Start of Records

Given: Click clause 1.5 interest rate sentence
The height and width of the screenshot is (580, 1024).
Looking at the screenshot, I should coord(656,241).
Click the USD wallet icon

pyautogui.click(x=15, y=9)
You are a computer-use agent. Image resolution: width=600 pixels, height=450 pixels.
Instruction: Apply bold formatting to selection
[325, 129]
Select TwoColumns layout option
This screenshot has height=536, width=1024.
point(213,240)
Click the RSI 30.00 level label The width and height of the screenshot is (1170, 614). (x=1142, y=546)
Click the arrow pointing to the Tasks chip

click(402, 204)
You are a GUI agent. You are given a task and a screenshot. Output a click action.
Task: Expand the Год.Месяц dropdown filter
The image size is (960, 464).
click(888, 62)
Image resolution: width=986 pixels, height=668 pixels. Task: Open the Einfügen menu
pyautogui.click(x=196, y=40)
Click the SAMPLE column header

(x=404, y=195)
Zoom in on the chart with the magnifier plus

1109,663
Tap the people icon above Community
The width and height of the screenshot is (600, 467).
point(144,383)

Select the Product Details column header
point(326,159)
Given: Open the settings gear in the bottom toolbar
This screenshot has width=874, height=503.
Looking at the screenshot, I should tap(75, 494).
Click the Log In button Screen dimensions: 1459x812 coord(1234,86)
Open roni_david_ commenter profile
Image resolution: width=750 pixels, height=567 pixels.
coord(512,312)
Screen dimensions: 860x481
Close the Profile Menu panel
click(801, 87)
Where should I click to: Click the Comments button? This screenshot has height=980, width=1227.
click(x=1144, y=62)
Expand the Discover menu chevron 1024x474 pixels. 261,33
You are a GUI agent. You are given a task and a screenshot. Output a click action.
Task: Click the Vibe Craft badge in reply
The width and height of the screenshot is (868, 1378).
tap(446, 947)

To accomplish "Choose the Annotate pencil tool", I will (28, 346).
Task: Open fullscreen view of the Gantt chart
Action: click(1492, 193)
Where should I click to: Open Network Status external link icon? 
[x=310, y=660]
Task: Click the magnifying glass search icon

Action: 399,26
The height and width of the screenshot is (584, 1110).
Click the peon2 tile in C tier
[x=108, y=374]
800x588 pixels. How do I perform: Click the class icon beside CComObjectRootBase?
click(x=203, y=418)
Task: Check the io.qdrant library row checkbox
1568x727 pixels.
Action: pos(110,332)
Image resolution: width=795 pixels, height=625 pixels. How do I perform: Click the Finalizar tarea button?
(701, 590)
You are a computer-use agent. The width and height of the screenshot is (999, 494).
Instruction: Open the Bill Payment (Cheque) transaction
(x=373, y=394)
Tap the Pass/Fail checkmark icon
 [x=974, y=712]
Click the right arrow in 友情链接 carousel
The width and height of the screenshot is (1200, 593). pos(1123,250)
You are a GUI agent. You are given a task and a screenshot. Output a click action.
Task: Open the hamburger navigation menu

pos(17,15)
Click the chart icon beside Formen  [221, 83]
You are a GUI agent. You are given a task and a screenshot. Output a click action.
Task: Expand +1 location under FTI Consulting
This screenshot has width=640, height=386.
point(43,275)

End of Records

▶ **What to produce**: Please repeat the rows above, changing each "GUI agent" to "screen agent" and keeping everything else the same.

▶ **Right answer**:
Given: Click clause 1.5 interest rate sentence
The height and width of the screenshot is (580, 1024).
Looking at the screenshot, I should coord(656,241).
Click the USD wallet icon

pyautogui.click(x=15, y=9)
You are a computer-use agent. Image resolution: width=600 pixels, height=450 pixels.
Instruction: Apply bold formatting to selection
[325, 129]
Select TwoColumns layout option
This screenshot has height=536, width=1024.
point(213,240)
Click the RSI 30.00 level label The width and height of the screenshot is (1170, 614). (x=1142, y=546)
Click the arrow pointing to the Tasks chip

click(402, 204)
You are a screen agent. You are given a task and a screenshot. Output a click action.
Task: Expand the Год.Месяц dropdown filter
The image size is (960, 464).
click(888, 62)
Image resolution: width=986 pixels, height=668 pixels. Task: Open the Einfügen menu
pyautogui.click(x=196, y=40)
Click the SAMPLE column header

(x=404, y=195)
Zoom in on the chart with the magnifier plus

1109,663
Tap the people icon above Community
The width and height of the screenshot is (600, 467).
point(144,383)

Select the Product Details column header
point(326,159)
Given: Open the settings gear in the bottom toolbar
This screenshot has width=874, height=503.
Looking at the screenshot, I should tap(75, 494).
Click the Log In button Screen dimensions: 1459x812 coord(1234,86)
Open roni_david_ commenter profile
Image resolution: width=750 pixels, height=567 pixels.
coord(512,312)
Screen dimensions: 860x481
Close the Profile Menu panel
click(801, 87)
Where should I click to: Click the Comments button? This screenshot has height=980, width=1227.
click(x=1144, y=62)
Expand the Discover menu chevron 1024x474 pixels. 261,33
You are a screen agent. You are given a task and a screenshot. Output a click action.
Task: Click the Vibe Craft badge in reply
The width and height of the screenshot is (868, 1378).
tap(446, 947)

To accomplish "Choose the Annotate pencil tool", I will (28, 346).
Task: Open fullscreen view of the Gantt chart
Action: click(1492, 193)
Where should I click to: Open Network Status external link icon? 
[x=310, y=660]
Task: Click the magnifying glass search icon

Action: 399,26
The height and width of the screenshot is (584, 1110).
Click the peon2 tile in C tier
[x=108, y=374]
800x588 pixels. How do I perform: Click the class icon beside CComObjectRootBase?
click(x=203, y=418)
Task: Check the io.qdrant library row checkbox
1568x727 pixels.
Action: pos(110,332)
Image resolution: width=795 pixels, height=625 pixels. How do I perform: Click the Finalizar tarea button?
(701, 590)
You are a computer-use agent. The width and height of the screenshot is (999, 494).
Instruction: Open the Bill Payment (Cheque) transaction
(x=373, y=394)
Tap the Pass/Fail checkmark icon
 [x=974, y=712]
Click the right arrow in 友情链接 carousel
The width and height of the screenshot is (1200, 593). pos(1123,250)
You are a screen agent. You are given a task and a screenshot. Output a click action.
Task: Open the hamburger navigation menu

pos(17,15)
Click the chart icon beside Formen  [221, 83]
You are a screen agent. You are given a task and a screenshot. Output a click action.
Task: Expand +1 location under FTI Consulting
This screenshot has width=640, height=386.
point(43,275)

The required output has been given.